Initial commit

2025-11-30 09:02:39 +08:00
commit 515e7bf6be
18 changed files with 5770 additions and 0 deletions
--- a/commands/hybrid-unif-config-creator.md
+++ b/commands/hybrid-unif-config-creator.md
@@ -0,0 +1,491 @@
+---
+name: hybrid-unif-config-creator
+description: Auto-generate unify.yml configuration for Snowflake/Databricks by extracting user identifiers from actual tables using strict PII detection
+---
+
+# Unify Configuration Creator for Snowflake/Databricks
+
+## Overview
+
+I'll automatically generate a production-ready `unify.yml` configuration file for your Snowflake or Databricks ID unification by:
+
+1. **Analyzing your actual tables** using platform-specific MCP tools
+2. **Extracting user identifiers** with zero-tolerance PII detection
+3. **Validating data patterns** from real table data
+4. **Generating unify.yml** using the exact template format
+5. **Providing recommendations** for merge strategies and priorities
+
+**This command uses STRICT analysis - only tables with actual user identifiers will be included.**
+
+---
+
+## What You Need to Provide
+
+### 1. Platform Selection
+- **Snowflake**: For Snowflake databases
+- **Databricks**: For Databricks Unity Catalog tables
+
+### 2. Tables to Analyze
+Provide tables you want to analyze for ID unification:
+- **Format (Snowflake)**: `database.schema.table` or `schema.table` or `table`
+- **Format (Databricks)**: `catalog.schema.table` or `schema.table` or `table`
+- **Example**: `customer_data.public.customers`, `orders`, `web_events.user_activity`
+
+### 3. Canonical ID Configuration
+- **Name**: Name for your unified ID (default: `td_id`)

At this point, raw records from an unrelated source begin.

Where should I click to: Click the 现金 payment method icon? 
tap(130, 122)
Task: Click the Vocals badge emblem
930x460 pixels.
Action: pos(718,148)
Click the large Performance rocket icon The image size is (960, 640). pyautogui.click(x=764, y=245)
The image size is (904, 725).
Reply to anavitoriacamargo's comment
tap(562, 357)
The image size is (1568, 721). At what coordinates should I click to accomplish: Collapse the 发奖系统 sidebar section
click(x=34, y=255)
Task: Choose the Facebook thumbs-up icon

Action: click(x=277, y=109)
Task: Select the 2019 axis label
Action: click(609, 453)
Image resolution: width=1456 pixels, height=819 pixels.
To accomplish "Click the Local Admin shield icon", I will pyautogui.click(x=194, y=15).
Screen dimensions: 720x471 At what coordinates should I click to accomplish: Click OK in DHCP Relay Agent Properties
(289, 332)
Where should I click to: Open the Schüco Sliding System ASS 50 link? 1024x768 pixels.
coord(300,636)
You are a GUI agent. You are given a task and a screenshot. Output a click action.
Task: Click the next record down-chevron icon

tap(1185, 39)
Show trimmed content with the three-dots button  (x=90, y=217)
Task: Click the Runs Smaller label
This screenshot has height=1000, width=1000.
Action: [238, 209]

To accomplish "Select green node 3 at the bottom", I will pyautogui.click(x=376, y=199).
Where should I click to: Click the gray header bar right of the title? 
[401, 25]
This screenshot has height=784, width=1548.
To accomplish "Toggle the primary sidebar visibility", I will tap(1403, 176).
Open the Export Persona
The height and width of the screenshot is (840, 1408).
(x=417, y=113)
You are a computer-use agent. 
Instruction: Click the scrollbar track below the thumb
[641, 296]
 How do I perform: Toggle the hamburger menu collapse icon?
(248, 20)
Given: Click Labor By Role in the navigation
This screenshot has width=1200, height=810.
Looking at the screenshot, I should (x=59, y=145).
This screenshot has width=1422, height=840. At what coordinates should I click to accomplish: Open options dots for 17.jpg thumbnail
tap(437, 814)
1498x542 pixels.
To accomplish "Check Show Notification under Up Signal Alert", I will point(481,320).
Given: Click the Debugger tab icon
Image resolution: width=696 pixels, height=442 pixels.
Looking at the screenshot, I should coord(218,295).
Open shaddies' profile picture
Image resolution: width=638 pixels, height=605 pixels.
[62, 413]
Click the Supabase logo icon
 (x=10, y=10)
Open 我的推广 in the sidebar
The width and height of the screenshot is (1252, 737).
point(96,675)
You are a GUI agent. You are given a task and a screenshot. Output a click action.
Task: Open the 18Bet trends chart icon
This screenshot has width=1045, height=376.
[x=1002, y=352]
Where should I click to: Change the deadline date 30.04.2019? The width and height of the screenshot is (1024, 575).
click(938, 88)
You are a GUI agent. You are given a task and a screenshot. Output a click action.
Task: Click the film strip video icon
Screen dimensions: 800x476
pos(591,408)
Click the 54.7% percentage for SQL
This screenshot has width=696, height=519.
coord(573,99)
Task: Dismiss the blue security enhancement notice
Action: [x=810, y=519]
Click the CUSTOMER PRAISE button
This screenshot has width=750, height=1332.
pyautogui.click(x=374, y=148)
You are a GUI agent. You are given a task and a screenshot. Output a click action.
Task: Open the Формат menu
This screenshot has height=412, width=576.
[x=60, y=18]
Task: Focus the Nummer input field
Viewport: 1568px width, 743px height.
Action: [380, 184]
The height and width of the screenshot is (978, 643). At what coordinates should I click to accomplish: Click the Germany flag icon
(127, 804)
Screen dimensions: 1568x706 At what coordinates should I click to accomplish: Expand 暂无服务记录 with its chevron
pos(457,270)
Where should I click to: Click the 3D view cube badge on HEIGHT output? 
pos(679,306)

+- **Merge Iterations**: Number of unification loop iterations (default: 10)
+- **Incremental Iterations**: Iterations for incremental processing (default: 5)
+
+### 4. Output Configuration (Optional)
+- **Output File**: Where to save unify.yml (default: `unify.yml`)
+- **Template Path**: Path to template if using custom (default: uses built-in exact template)
+
+---
+
+## What I'll Do
+
+### Step 1: Platform Detection and Validation
+```
+1. Confirm platform (Snowflake or Databricks)
+2. Verify MCP tools are available for the platform
+3. Set up platform-specific query patterns
+4. Inform you of the analysis approach
+```
+
+### Step 2: Key Extraction with hybrid-unif-keys-extractor Agent
+I'll launch the **hybrid-unif-keys-extractor agent** to:
+
+**Schema Analysis**:
+- Use platform MCP tools to describe each table
+- Extract exact column names and data types
+- Identify accessible vs inaccessible tables
+
+**User Identifier Detection**:
+- Apply STRICT matching rules for user identifiers:
+  - ✅ Email columns (email, email_std, email_address, etc.)
+  - ✅ Phone columns (phone, phone_number, mobile_phone, etc.)
+  - ✅ User IDs (user_id, customer_id, account_id, etc.)
+  - ✅ Cookie/Device IDs (td_client_id, cookie_id, etc.)
+  - ❌ System columns (id, created_at, time, etc.)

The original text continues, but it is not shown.